If you can identify the level of pain you are experiencing, you will find out if you are in the green, amber or red zone. The best way to move down to the green zone is by pacing and spacing your activity.
When you are completing your rehabilitation exercises it is often best to work within the green (and sometimes amber zones depending on what you deem is an acceptable level of pain) both during the exercises and within 48 hours of completing your exercises. If you find yourself in the red zone you are likely pushing yourself too hard and may flare up the pain.
Pacing and spacing
Pacing and spacing methods can help you manage your pain better.
Pacing is the term used for breaking down an activity or task. This can be done by taking regular breaks. Prioritising daily activities can also help. This can prevent “over stimulating” your pain system.
When completing challenging tasks or activities, it may be useful to set a “baseline”. This is the amount you can manage on a good or bad day without increasing your symptoms. Therefore, you can plan rests and set achievable goals.
Physical activity
General Exercise can also improve your knee symptoms as well as your energy levels, help reduce stress, anxiety and depression, improve sleep, and improve your self-confidence.
NHS Health Scotland recommends to aim for 150 minutes of exercise per week. Do not worry if you are not close to this amount, as over time by gradually building up your activity you can reach this and experience the benefits of physical activity.

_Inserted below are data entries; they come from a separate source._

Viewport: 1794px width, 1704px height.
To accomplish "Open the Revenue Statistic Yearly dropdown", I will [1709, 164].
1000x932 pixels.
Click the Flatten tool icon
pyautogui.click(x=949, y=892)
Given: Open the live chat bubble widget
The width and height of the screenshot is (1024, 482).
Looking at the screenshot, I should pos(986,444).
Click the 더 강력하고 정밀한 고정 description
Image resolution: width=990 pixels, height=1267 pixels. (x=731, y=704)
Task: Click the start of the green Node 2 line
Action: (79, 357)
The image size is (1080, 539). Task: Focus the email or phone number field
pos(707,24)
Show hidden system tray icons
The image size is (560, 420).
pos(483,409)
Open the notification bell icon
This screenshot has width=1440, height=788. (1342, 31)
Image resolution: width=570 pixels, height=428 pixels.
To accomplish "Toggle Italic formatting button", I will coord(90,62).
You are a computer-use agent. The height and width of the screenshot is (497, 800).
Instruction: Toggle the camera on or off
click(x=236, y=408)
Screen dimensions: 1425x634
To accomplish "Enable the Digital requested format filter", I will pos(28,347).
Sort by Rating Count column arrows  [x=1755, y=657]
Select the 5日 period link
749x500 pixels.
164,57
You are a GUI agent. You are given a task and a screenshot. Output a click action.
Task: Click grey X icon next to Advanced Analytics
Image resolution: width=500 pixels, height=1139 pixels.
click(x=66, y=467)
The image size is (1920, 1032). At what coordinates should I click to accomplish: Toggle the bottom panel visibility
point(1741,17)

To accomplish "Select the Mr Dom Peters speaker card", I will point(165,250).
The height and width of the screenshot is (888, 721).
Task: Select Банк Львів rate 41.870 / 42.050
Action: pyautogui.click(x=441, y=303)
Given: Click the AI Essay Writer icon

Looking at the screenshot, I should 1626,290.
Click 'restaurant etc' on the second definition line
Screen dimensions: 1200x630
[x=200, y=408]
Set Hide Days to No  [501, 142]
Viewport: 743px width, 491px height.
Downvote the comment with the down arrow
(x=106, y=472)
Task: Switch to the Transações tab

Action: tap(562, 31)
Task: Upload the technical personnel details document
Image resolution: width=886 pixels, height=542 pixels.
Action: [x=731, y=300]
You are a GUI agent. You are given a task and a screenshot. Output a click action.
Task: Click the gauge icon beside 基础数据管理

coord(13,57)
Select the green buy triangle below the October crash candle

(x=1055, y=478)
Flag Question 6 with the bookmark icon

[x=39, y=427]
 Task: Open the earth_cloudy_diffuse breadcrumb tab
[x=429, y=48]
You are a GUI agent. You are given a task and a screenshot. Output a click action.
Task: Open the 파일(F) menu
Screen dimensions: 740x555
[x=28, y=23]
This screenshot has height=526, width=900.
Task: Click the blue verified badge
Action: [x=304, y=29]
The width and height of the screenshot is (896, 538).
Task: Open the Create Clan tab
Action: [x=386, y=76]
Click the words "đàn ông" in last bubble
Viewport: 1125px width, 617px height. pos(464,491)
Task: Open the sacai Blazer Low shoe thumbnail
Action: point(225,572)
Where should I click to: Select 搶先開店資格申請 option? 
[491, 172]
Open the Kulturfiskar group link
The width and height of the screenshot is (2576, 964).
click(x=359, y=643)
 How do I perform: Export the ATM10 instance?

It is also recommended to sit less and move more throughout the day, and a good way to monitor this is by using a step counter or activity diary. You can gradually increase your steps towards the recommended goal of at least 10,000 steps per day, as your symptoms allow.
It is important that if you are not used to exercise, you start small and gradually build up toward these goals to allow your body time to adapt. Try not to overdo it on “good days” and take more rest on “bad days”.
Activities like brisk walking, dancing, tai-chi, yoga, following home exercise videos, or anything that gets you breathing a little harder or sweating a bit more is a good start. If you want to follow free online exercise programs, including yoga and tai-chi, you can visit the NHS resources for more information.
When to speak to a professional
It is important to seek medical help if your knee pain becomes severe and your knee is warm to touch or you are unable to take weight through your knee in standing, especially if any of these symptoms are accompanied with a fever (high temperature, chills, fatigue). Contact your GP or NHS 111
You may find it helpful to talk to other people or attend a support group with others who have osteoarthritis. The Versus Arthritis helpline is open 10am – 4pm weekdays. Call free on 0808 800 4050. For more information visit www.versusarthritis.org
If after following the above advice, your symptoms have not improved within 6 to 12 weeks, a referral to a physiotherapist may be beneficial. Speak to your GP about a referral.